Getting Hired As an Entry-Level Programmer?
An anonymous reader writes "I received a state university degree in Computer Science. After graduation, I immediately took jobs in QA to pay the bills while waiting for other opportunities, which of course turned out to be as naive as it sounds. I've been working QA for several years now and my resume does not show the right kind of work experience for programming. On the whole I'm probably no better as a a candidate than a CS graduate fresh out of college. But all of the job postings out in the real world are looking for people with 2-5 years of programming work experience. How do you build up those first 2 years of experience? What kinds of companies hire programmers with no prior experience?"
Top flight developers producing quality code don't need large QA departments. They've already written well-designed, bug-resistent code, unit tests, integration tests, and performance tests, all in the course of producing something that works (the first time).
If you have to pay a phalanx of QA engineers to find bugs post-facto ("just as important as our development department"), you're doing it wrong. The bugs shouldn't have been there to begin with.
Anyone that would honestly think that, is functioning with reduced mental capacity. If a developer thinks like that, doubly so.
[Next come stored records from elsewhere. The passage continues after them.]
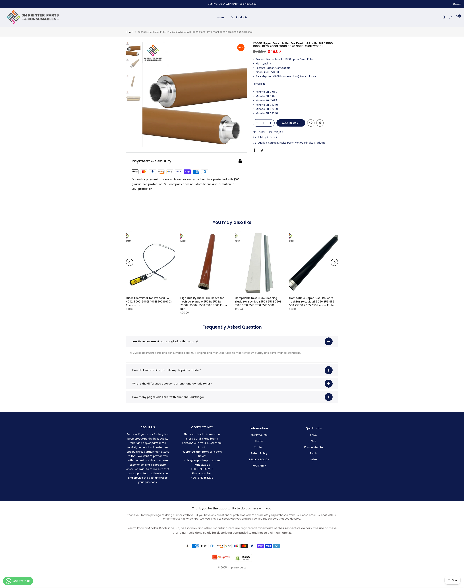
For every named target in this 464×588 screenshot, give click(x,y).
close (7, 4)
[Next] (334, 262)
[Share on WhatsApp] (261, 150)
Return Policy (259, 453)
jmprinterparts (237, 567)
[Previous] (129, 262)
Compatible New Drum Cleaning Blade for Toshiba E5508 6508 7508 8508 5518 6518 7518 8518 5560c (258, 301)
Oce (313, 441)
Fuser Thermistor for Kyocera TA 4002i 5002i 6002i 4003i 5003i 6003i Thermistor (149, 301)
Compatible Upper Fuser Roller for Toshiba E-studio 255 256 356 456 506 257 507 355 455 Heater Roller (312, 301)
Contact (259, 447)
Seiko (313, 459)
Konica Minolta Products (310, 142)
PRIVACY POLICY (259, 459)
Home (220, 17)
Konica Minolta (313, 447)
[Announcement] (232, 4)
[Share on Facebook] (254, 150)
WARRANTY (259, 465)
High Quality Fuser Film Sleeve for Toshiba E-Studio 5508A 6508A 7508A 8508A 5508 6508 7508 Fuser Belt (203, 303)
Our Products (239, 17)
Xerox (313, 435)
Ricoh (313, 453)
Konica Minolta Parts (281, 142)
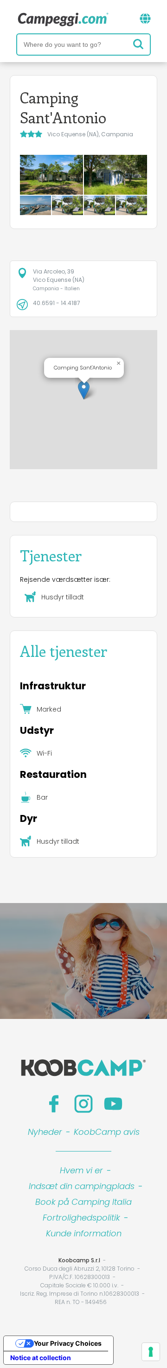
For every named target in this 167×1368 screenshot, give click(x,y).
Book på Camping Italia (83, 1202)
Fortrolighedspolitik (81, 1217)
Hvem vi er (81, 1170)
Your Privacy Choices (68, 1343)
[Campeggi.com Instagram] (83, 1103)
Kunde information (84, 1233)
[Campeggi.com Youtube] (113, 1103)
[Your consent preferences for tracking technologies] (151, 1352)
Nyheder (45, 1132)
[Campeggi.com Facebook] (54, 1103)
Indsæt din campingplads (82, 1186)
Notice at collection (40, 1358)
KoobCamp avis (107, 1132)
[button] (84, 390)
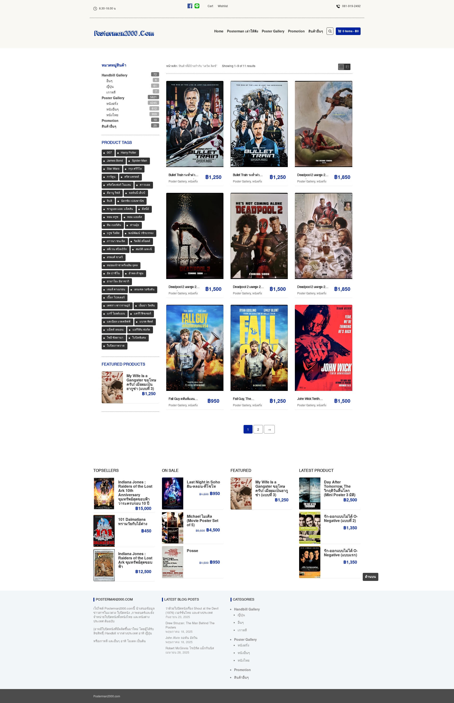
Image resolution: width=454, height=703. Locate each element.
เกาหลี (111, 92)
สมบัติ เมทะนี (144, 249)
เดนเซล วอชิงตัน (144, 289)
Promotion (296, 31)
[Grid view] (341, 67)
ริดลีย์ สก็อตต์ (142, 241)
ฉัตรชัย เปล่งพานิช (132, 201)
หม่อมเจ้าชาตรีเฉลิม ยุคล (122, 265)
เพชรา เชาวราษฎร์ (118, 305)
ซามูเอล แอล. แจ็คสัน (120, 209)
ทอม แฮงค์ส (134, 217)
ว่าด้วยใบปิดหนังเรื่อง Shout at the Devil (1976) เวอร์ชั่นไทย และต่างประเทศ (192, 610)
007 (109, 152)
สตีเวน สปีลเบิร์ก (117, 249)
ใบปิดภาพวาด (116, 346)
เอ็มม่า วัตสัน (147, 305)
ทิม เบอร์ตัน (114, 225)
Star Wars (113, 169)
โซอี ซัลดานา (115, 337)
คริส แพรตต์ (131, 177)
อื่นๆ (109, 80)
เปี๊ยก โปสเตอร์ (116, 297)
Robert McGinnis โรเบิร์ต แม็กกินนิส (190, 648)
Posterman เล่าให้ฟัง (242, 31)
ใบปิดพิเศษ (139, 337)
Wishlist (223, 6)
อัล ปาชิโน (113, 273)
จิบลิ (109, 201)
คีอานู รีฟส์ (113, 193)
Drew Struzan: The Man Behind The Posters (190, 625)
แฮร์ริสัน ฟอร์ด (141, 329)
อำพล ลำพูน (136, 273)
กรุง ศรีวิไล (135, 169)
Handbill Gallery (114, 75)
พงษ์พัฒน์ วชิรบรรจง (140, 233)
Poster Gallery (273, 31)
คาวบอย (145, 185)
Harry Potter (128, 152)
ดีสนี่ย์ (145, 209)
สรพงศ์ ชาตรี (115, 257)
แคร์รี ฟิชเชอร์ (142, 313)
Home (218, 31)
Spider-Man (139, 160)
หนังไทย (112, 114)
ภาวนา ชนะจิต (116, 241)
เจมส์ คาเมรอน (116, 289)
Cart (210, 6)
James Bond (115, 160)
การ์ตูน (111, 177)
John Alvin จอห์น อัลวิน (181, 637)
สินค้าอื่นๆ (315, 31)
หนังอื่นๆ (112, 109)
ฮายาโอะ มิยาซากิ (118, 281)
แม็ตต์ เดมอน (115, 329)
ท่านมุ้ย (134, 225)
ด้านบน (370, 577)
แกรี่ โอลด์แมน (116, 313)
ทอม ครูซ (112, 217)
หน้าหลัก (171, 66)
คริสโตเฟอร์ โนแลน (119, 185)
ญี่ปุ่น (110, 86)
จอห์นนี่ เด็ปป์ (137, 193)
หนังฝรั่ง (193, 181)
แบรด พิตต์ (146, 321)
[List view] (347, 67)
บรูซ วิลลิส (113, 233)
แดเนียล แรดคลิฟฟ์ (119, 321)
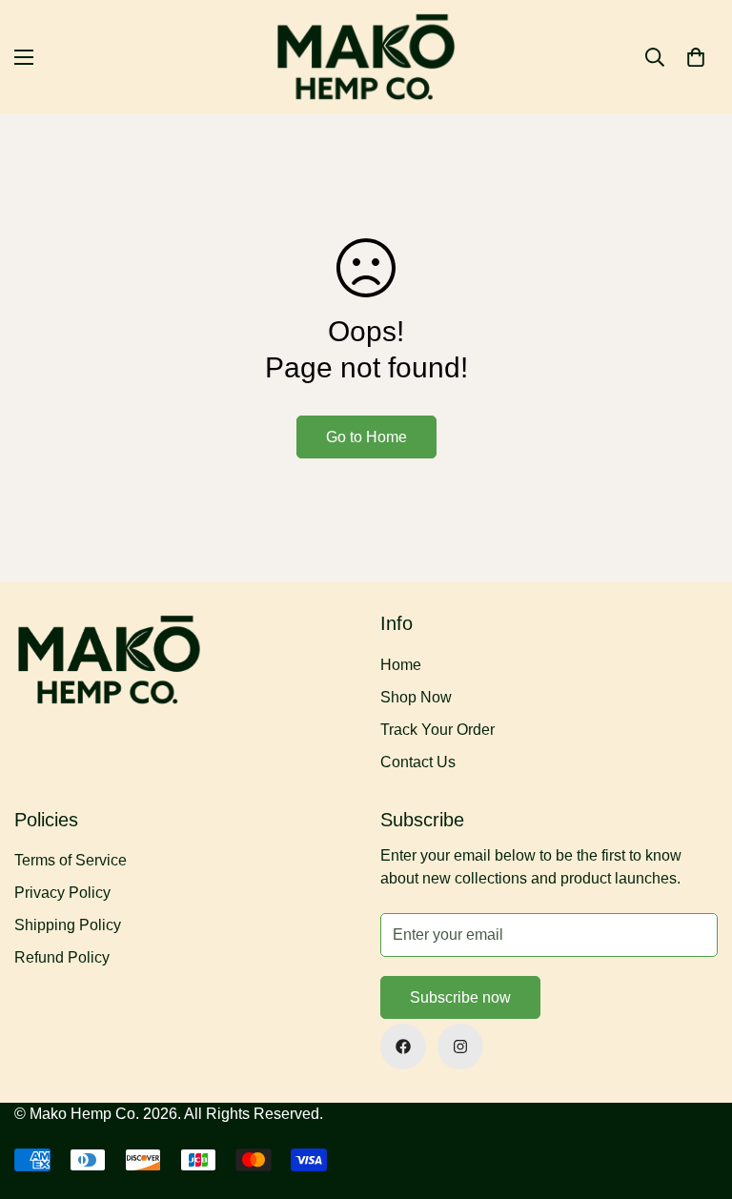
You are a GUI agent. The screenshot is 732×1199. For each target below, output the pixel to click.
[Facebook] (403, 1046)
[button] (696, 57)
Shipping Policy (67, 925)
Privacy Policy (62, 892)
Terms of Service (70, 860)
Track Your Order (437, 729)
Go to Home (366, 437)
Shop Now (416, 697)
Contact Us (418, 762)
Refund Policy (62, 957)
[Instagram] (460, 1046)
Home (400, 665)
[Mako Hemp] (366, 56)
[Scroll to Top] (695, 1095)
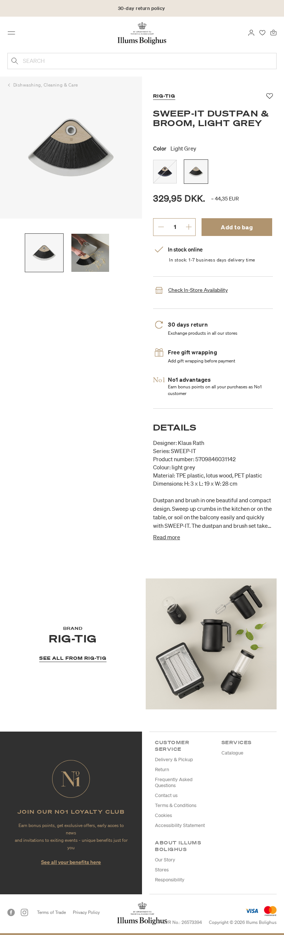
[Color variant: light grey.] (196, 171)
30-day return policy (141, 8)
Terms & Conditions (175, 805)
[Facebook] (11, 912)
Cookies (163, 815)
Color (174, 148)
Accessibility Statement (180, 825)
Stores (162, 870)
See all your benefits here (71, 861)
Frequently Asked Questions (174, 782)
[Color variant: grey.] (165, 171)
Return (162, 769)
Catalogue (232, 753)
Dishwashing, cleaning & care (45, 85)
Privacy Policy (86, 912)
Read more (166, 537)
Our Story (165, 860)
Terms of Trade (51, 912)
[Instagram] (24, 912)
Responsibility (170, 880)
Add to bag (237, 227)
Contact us (166, 795)
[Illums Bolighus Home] (142, 33)
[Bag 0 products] (273, 32)
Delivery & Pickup (174, 759)
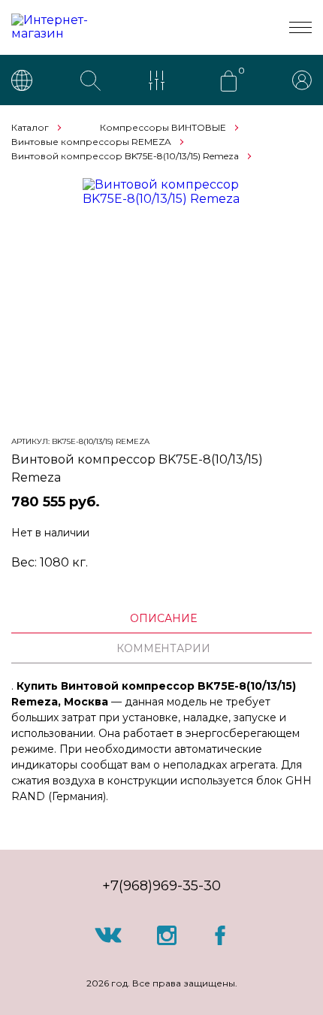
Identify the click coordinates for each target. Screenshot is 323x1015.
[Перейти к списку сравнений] (160, 82)
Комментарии (163, 648)
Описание (163, 618)
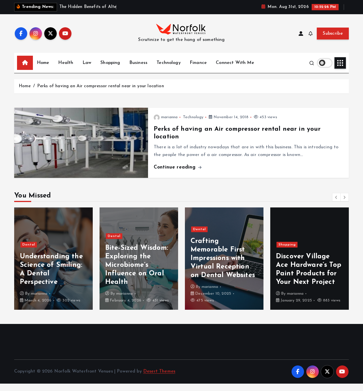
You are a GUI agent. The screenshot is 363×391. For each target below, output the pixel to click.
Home (43, 63)
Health (65, 63)
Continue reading (175, 167)
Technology (169, 63)
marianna (169, 117)
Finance (198, 63)
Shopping (110, 63)
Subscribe (333, 33)
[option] (53, 258)
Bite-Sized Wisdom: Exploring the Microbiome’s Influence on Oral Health (136, 265)
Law (87, 63)
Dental (28, 244)
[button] (336, 197)
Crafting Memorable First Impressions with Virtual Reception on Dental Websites (223, 258)
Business (138, 63)
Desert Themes (159, 371)
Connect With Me (235, 63)
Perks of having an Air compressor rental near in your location (100, 86)
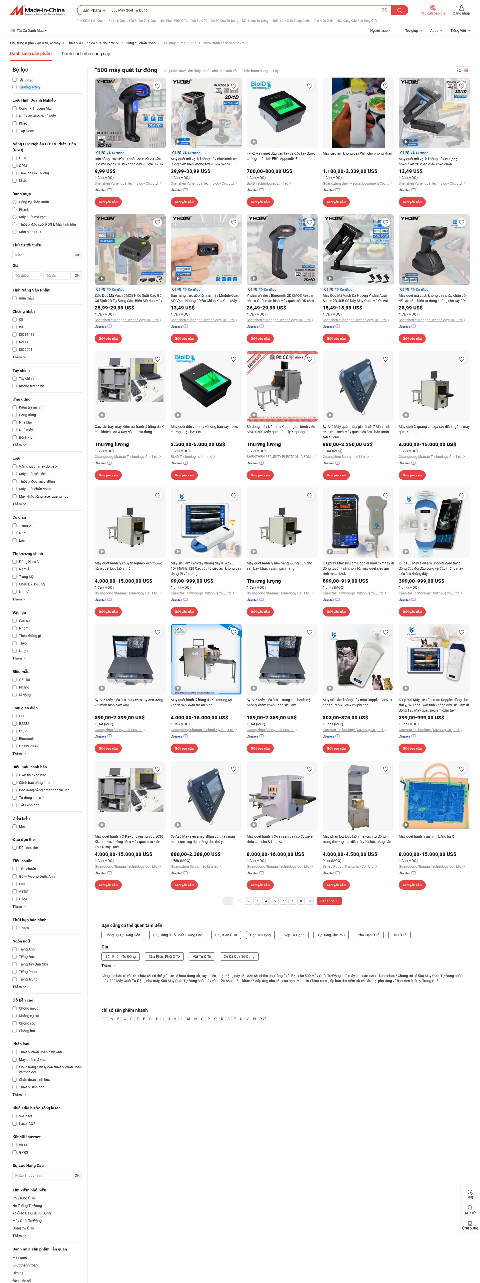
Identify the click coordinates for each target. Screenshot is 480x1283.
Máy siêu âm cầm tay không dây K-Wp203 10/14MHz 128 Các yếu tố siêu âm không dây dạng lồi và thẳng (206, 568)
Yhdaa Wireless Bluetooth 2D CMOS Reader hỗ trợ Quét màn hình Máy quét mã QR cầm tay (280, 298)
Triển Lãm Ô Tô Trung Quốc (291, 21)
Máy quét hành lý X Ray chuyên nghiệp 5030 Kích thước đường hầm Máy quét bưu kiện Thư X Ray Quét (129, 841)
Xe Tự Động (116, 21)
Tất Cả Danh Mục (30, 30)
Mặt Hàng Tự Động (255, 21)
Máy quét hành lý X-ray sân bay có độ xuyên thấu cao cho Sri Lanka (280, 839)
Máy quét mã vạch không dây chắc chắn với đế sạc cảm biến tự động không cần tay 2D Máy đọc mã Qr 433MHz (432, 298)
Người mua (379, 30)
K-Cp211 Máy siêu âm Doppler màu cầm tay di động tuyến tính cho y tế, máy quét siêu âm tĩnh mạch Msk (358, 568)
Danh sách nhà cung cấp (86, 54)
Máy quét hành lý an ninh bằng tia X (426, 836)
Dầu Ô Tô (399, 934)
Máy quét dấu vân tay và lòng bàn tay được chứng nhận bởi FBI (204, 429)
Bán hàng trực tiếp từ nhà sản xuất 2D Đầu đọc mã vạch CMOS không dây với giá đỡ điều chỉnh (130, 161)
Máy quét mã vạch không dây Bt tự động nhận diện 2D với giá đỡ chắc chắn (430, 161)
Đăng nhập (461, 13)
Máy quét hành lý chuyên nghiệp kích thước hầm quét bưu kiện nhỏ (128, 566)
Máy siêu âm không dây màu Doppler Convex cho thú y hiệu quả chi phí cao (357, 702)
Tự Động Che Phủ (331, 934)
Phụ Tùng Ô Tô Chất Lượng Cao (177, 934)
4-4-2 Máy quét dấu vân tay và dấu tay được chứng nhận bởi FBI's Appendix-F (281, 156)
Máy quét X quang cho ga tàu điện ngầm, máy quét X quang (434, 429)
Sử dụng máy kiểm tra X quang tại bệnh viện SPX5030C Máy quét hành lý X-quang (281, 429)
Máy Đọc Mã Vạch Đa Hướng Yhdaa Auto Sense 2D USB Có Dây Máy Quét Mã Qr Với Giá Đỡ (355, 298)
hahahahahah - thats the funniest thing ive ever heard.
all programmers do is write more bugs - i dont care how good you think you are.
You work in QA? Sigh. OK, I'm just about motivated enough to look that up on Wikipedia. Oh. There are ten meanings.
You see those little squiggles that go after the first squiggle in every word? They're there for a fuckin' reason.
Good luck finding a programming job in Qatar. YATSTDAJA.